● **Work request**:
Copy out every line of the records below without changing anything.

Records taken from a dataset:
+ + + + +
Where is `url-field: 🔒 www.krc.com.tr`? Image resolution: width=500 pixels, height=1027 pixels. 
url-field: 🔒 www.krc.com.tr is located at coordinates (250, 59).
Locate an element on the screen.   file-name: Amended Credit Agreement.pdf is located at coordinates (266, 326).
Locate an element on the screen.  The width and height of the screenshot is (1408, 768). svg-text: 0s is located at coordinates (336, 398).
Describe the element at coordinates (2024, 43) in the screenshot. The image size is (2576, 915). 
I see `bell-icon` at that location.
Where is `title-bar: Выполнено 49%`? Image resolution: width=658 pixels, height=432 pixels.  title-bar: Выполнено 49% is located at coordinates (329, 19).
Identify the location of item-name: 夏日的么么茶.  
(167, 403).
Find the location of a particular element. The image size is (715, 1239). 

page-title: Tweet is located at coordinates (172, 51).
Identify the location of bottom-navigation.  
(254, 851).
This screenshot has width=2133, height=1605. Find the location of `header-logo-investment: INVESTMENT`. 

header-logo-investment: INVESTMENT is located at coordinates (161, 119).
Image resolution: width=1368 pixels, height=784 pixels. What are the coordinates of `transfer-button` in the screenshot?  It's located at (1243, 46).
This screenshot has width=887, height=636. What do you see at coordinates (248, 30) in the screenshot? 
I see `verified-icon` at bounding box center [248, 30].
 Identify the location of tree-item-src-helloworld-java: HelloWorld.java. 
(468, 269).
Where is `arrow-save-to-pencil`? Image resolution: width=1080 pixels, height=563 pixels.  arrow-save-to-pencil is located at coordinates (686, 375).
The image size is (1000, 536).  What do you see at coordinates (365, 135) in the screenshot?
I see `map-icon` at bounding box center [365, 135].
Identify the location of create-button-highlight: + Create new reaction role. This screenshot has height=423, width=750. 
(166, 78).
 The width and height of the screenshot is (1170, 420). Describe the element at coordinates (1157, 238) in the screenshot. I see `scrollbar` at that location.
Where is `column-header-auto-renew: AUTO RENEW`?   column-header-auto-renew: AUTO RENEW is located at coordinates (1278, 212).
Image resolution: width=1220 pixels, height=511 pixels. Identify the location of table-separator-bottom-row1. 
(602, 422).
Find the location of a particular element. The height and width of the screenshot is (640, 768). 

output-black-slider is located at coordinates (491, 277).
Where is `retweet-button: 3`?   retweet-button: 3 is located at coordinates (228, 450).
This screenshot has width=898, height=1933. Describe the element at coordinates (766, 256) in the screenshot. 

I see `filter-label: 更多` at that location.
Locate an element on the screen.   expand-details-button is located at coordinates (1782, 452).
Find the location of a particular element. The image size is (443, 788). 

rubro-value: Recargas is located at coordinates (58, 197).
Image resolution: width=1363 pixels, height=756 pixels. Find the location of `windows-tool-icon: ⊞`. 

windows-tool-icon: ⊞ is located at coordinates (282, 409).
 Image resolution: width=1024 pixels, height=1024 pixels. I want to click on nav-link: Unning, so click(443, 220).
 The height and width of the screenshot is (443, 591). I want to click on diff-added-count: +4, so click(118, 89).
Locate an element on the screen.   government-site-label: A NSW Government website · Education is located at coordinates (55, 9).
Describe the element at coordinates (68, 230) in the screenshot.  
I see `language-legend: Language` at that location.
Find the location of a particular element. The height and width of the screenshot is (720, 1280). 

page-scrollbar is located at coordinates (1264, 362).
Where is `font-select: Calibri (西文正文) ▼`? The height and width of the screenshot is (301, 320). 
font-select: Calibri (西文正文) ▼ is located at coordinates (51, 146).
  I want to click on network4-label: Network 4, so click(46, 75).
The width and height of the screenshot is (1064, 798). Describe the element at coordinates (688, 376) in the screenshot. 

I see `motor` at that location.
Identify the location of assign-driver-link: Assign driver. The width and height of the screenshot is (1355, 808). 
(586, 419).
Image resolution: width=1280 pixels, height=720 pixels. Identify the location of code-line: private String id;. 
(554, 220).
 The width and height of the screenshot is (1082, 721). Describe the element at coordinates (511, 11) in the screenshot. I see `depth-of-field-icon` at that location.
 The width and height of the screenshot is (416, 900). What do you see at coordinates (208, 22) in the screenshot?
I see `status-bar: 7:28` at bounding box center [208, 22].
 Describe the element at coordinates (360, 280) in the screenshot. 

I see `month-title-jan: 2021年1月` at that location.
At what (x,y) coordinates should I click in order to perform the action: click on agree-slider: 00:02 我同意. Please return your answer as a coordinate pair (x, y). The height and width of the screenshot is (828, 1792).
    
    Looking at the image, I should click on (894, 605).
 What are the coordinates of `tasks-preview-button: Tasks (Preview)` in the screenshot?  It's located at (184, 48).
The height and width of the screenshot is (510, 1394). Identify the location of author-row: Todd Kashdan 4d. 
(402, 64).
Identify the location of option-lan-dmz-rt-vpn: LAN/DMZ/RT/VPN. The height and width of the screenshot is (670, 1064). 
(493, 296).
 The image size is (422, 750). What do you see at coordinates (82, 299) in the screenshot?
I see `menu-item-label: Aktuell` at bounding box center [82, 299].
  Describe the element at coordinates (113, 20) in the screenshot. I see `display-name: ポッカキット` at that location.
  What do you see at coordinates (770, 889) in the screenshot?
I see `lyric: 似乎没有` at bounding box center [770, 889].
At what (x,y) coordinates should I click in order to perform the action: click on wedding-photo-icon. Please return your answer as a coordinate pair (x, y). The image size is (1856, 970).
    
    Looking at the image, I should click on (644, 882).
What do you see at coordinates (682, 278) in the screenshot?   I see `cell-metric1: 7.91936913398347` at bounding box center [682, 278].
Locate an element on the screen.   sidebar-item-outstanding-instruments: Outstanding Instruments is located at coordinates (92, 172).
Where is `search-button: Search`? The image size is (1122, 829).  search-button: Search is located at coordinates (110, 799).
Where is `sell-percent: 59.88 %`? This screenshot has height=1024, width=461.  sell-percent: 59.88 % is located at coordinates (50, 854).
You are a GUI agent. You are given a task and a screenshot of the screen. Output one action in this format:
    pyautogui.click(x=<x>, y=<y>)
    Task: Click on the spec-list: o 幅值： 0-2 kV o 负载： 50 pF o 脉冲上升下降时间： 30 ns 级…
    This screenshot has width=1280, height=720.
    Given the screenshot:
+ + + + +
● **Answer to the problem**:
Where is `url-field: 🔒 www.krc.com.tr`? Image resolution: width=500 pixels, height=1027 pixels. 
url-field: 🔒 www.krc.com.tr is located at coordinates (250, 59).
Locate an element on the screen.   file-name: Amended Credit Agreement.pdf is located at coordinates (266, 326).
Locate an element on the screen.  The width and height of the screenshot is (1408, 768). svg-text: 0s is located at coordinates (336, 398).
Describe the element at coordinates (2024, 43) in the screenshot. The image size is (2576, 915). 
I see `bell-icon` at that location.
Where is `title-bar: Выполнено 49%`? Image resolution: width=658 pixels, height=432 pixels.  title-bar: Выполнено 49% is located at coordinates (329, 19).
Identify the location of item-name: 夏日的么么茶.  
(167, 403).
Find the location of a particular element. The image size is (715, 1239). 

page-title: Tweet is located at coordinates (172, 51).
Identify the location of bottom-navigation.  
(254, 851).
This screenshot has width=2133, height=1605. Find the location of `header-logo-investment: INVESTMENT`. 

header-logo-investment: INVESTMENT is located at coordinates (161, 119).
Image resolution: width=1368 pixels, height=784 pixels. What are the coordinates of `transfer-button` in the screenshot?  It's located at (1243, 46).
This screenshot has width=887, height=636. What do you see at coordinates (248, 30) in the screenshot? 
I see `verified-icon` at bounding box center [248, 30].
 Identify the location of tree-item-src-helloworld-java: HelloWorld.java. 
(468, 269).
Where is `arrow-save-to-pencil`? Image resolution: width=1080 pixels, height=563 pixels.  arrow-save-to-pencil is located at coordinates (686, 375).
The image size is (1000, 536).  What do you see at coordinates (365, 135) in the screenshot?
I see `map-icon` at bounding box center [365, 135].
Identify the location of create-button-highlight: + Create new reaction role. This screenshot has height=423, width=750. 
(166, 78).
 The width and height of the screenshot is (1170, 420). Describe the element at coordinates (1157, 238) in the screenshot. I see `scrollbar` at that location.
Where is `column-header-auto-renew: AUTO RENEW`?   column-header-auto-renew: AUTO RENEW is located at coordinates (1278, 212).
Image resolution: width=1220 pixels, height=511 pixels. Identify the location of table-separator-bottom-row1. 
(602, 422).
Find the location of a particular element. The height and width of the screenshot is (640, 768). 

output-black-slider is located at coordinates (491, 277).
Where is `retweet-button: 3`?   retweet-button: 3 is located at coordinates (228, 450).
This screenshot has width=898, height=1933. Describe the element at coordinates (766, 256) in the screenshot. 

I see `filter-label: 更多` at that location.
Locate an element on the screen.   expand-details-button is located at coordinates (1782, 452).
Find the location of a particular element. The image size is (443, 788). 

rubro-value: Recargas is located at coordinates (58, 197).
Image resolution: width=1363 pixels, height=756 pixels. Find the location of `windows-tool-icon: ⊞`. 

windows-tool-icon: ⊞ is located at coordinates (282, 409).
 Image resolution: width=1024 pixels, height=1024 pixels. I want to click on nav-link: Unning, so click(443, 220).
 The height and width of the screenshot is (443, 591). I want to click on diff-added-count: +4, so click(118, 89).
Locate an element on the screen.   government-site-label: A NSW Government website · Education is located at coordinates (55, 9).
Describe the element at coordinates (68, 230) in the screenshot.  
I see `language-legend: Language` at that location.
Find the location of a particular element. The height and width of the screenshot is (720, 1280). 

page-scrollbar is located at coordinates (1264, 362).
Where is `font-select: Calibri (西文正文) ▼`? The height and width of the screenshot is (301, 320). 
font-select: Calibri (西文正文) ▼ is located at coordinates (51, 146).
  I want to click on network4-label: Network 4, so click(46, 75).
The width and height of the screenshot is (1064, 798). Describe the element at coordinates (688, 376) in the screenshot. 

I see `motor` at that location.
Identify the location of assign-driver-link: Assign driver. The width and height of the screenshot is (1355, 808). 
(586, 419).
Image resolution: width=1280 pixels, height=720 pixels. Identify the location of code-line: private String id;. 
(554, 220).
 The width and height of the screenshot is (1082, 721). Describe the element at coordinates (511, 11) in the screenshot. I see `depth-of-field-icon` at that location.
 The width and height of the screenshot is (416, 900). What do you see at coordinates (208, 22) in the screenshot?
I see `status-bar: 7:28` at bounding box center [208, 22].
 Describe the element at coordinates (360, 280) in the screenshot. 

I see `month-title-jan: 2021年1月` at that location.
At what (x,y) coordinates should I click in order to perform the action: click on agree-slider: 00:02 我同意. Please return your answer as a coordinate pair (x, y). The height and width of the screenshot is (828, 1792).
    
    Looking at the image, I should click on (894, 605).
 What are the coordinates of `tasks-preview-button: Tasks (Preview)` in the screenshot?  It's located at (184, 48).
The height and width of the screenshot is (510, 1394). Identify the location of author-row: Todd Kashdan 4d. 
(402, 64).
Identify the location of option-lan-dmz-rt-vpn: LAN/DMZ/RT/VPN. The height and width of the screenshot is (670, 1064). 
(493, 296).
 The image size is (422, 750). What do you see at coordinates (82, 299) in the screenshot?
I see `menu-item-label: Aktuell` at bounding box center [82, 299].
  Describe the element at coordinates (113, 20) in the screenshot. I see `display-name: ポッカキット` at that location.
  What do you see at coordinates (770, 889) in the screenshot?
I see `lyric: 似乎没有` at bounding box center [770, 889].
At what (x,y) coordinates should I click in order to perform the action: click on wedding-photo-icon. Please return your answer as a coordinate pair (x, y). The image size is (1856, 970).
    
    Looking at the image, I should click on (644, 882).
What do you see at coordinates (682, 278) in the screenshot?   I see `cell-metric1: 7.91936913398347` at bounding box center [682, 278].
Locate an element on the screen.   sidebar-item-outstanding-instruments: Outstanding Instruments is located at coordinates (92, 172).
Where is `search-button: Search`? The image size is (1122, 829).  search-button: Search is located at coordinates (110, 799).
Where is `sell-percent: 59.88 %`? This screenshot has height=1024, width=461.  sell-percent: 59.88 % is located at coordinates (50, 854).
You are a GUI agent. You are given a task and a screenshot of the screen. Output one action in this format:
    pyautogui.click(x=<x>, y=<y>)
    Task: Click on the spec-list: o 幅值： 0-2 kV o 负载： 50 pF o 脉冲上升下降时间： 30 ns 级…
    This screenshot has width=1280, height=720.
    Given the screenshot:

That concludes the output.